## ACTION ITEM
Would you print the records below without changing anything?

## EXCERPTED RECORDS
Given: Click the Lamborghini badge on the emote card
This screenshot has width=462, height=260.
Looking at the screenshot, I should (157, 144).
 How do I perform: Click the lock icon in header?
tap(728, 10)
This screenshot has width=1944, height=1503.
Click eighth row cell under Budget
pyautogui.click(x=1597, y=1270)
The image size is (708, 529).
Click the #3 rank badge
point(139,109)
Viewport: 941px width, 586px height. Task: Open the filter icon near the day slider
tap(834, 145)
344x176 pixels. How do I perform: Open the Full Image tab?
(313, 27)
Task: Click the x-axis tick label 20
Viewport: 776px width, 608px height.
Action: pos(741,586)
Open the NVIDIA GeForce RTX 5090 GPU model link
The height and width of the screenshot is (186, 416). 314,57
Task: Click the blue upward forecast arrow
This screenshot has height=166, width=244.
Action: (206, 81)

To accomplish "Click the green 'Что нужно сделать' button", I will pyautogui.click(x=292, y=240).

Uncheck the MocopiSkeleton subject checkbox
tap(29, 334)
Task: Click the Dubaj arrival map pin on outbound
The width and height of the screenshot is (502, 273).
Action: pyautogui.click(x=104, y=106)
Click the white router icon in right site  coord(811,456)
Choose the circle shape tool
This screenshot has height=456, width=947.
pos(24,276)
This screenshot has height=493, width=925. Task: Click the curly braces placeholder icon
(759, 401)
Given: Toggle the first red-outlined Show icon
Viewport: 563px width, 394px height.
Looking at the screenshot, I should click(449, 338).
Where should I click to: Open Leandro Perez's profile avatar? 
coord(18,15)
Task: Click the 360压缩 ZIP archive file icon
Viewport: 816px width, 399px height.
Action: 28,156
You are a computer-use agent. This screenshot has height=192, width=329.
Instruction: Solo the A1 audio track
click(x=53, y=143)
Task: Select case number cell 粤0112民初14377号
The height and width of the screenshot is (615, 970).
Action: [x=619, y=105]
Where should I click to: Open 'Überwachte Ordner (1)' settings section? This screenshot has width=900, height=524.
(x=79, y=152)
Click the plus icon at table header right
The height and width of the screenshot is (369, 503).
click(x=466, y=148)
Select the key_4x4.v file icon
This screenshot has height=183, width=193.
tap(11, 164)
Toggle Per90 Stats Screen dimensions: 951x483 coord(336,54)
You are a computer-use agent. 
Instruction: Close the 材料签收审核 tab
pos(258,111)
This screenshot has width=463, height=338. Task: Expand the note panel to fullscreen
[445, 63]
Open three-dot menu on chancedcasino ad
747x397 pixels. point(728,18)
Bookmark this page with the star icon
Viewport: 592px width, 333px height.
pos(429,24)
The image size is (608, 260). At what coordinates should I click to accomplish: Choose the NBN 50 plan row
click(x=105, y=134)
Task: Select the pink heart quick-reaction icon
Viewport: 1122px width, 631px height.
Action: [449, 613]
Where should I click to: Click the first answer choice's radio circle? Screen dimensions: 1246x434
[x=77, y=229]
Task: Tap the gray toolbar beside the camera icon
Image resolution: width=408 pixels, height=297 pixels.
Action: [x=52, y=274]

## FINISHED EXERCISE
Given: Click the Lamborghini badge on the emote card
This screenshot has width=462, height=260.
Looking at the screenshot, I should (157, 144).
 How do I perform: Click the lock icon in header?
tap(728, 10)
This screenshot has width=1944, height=1503.
Click eighth row cell under Budget
pyautogui.click(x=1597, y=1270)
The image size is (708, 529).
Click the #3 rank badge
point(139,109)
Viewport: 941px width, 586px height. Task: Open the filter icon near the day slider
tap(834, 145)
344x176 pixels. How do I perform: Open the Full Image tab?
(313, 27)
Task: Click the x-axis tick label 20
Viewport: 776px width, 608px height.
Action: pos(741,586)
Open the NVIDIA GeForce RTX 5090 GPU model link
The height and width of the screenshot is (186, 416). 314,57
Task: Click the blue upward forecast arrow
This screenshot has height=166, width=244.
Action: (206, 81)

To accomplish "Click the green 'Что нужно сделать' button", I will pyautogui.click(x=292, y=240).

Uncheck the MocopiSkeleton subject checkbox
tap(29, 334)
Task: Click the Dubaj arrival map pin on outbound
The width and height of the screenshot is (502, 273).
Action: pyautogui.click(x=104, y=106)
Click the white router icon in right site  coord(811,456)
Choose the circle shape tool
This screenshot has height=456, width=947.
pos(24,276)
This screenshot has height=493, width=925. Task: Click the curly braces placeholder icon
(759, 401)
Given: Toggle the first red-outlined Show icon
Viewport: 563px width, 394px height.
Looking at the screenshot, I should click(449, 338).
Where should I click to: Open Leandro Perez's profile avatar? 
coord(18,15)
Task: Click the 360压缩 ZIP archive file icon
Viewport: 816px width, 399px height.
Action: 28,156
You are a computer-use agent. This screenshot has height=192, width=329.
Instruction: Solo the A1 audio track
click(x=53, y=143)
Task: Select case number cell 粤0112民初14377号
The height and width of the screenshot is (615, 970).
Action: [x=619, y=105]
Where should I click to: Open 'Überwachte Ordner (1)' settings section? This screenshot has width=900, height=524.
(x=79, y=152)
Click the plus icon at table header right
The height and width of the screenshot is (369, 503).
click(x=466, y=148)
Select the key_4x4.v file icon
This screenshot has height=183, width=193.
tap(11, 164)
Toggle Per90 Stats Screen dimensions: 951x483 coord(336,54)
You are a computer-use agent. 
Instruction: Close the 材料签收审核 tab
pos(258,111)
This screenshot has width=463, height=338. Task: Expand the note panel to fullscreen
[445, 63]
Open three-dot menu on chancedcasino ad
747x397 pixels. point(728,18)
Bookmark this page with the star icon
Viewport: 592px width, 333px height.
pos(429,24)
The image size is (608, 260). At what coordinates should I click to accomplish: Choose the NBN 50 plan row
click(x=105, y=134)
Task: Select the pink heart quick-reaction icon
Viewport: 1122px width, 631px height.
Action: [449, 613]
Where should I click to: Click the first answer choice's radio circle? Screen dimensions: 1246x434
[x=77, y=229]
Task: Tap the gray toolbar beside the camera icon
Image resolution: width=408 pixels, height=297 pixels.
Action: [x=52, y=274]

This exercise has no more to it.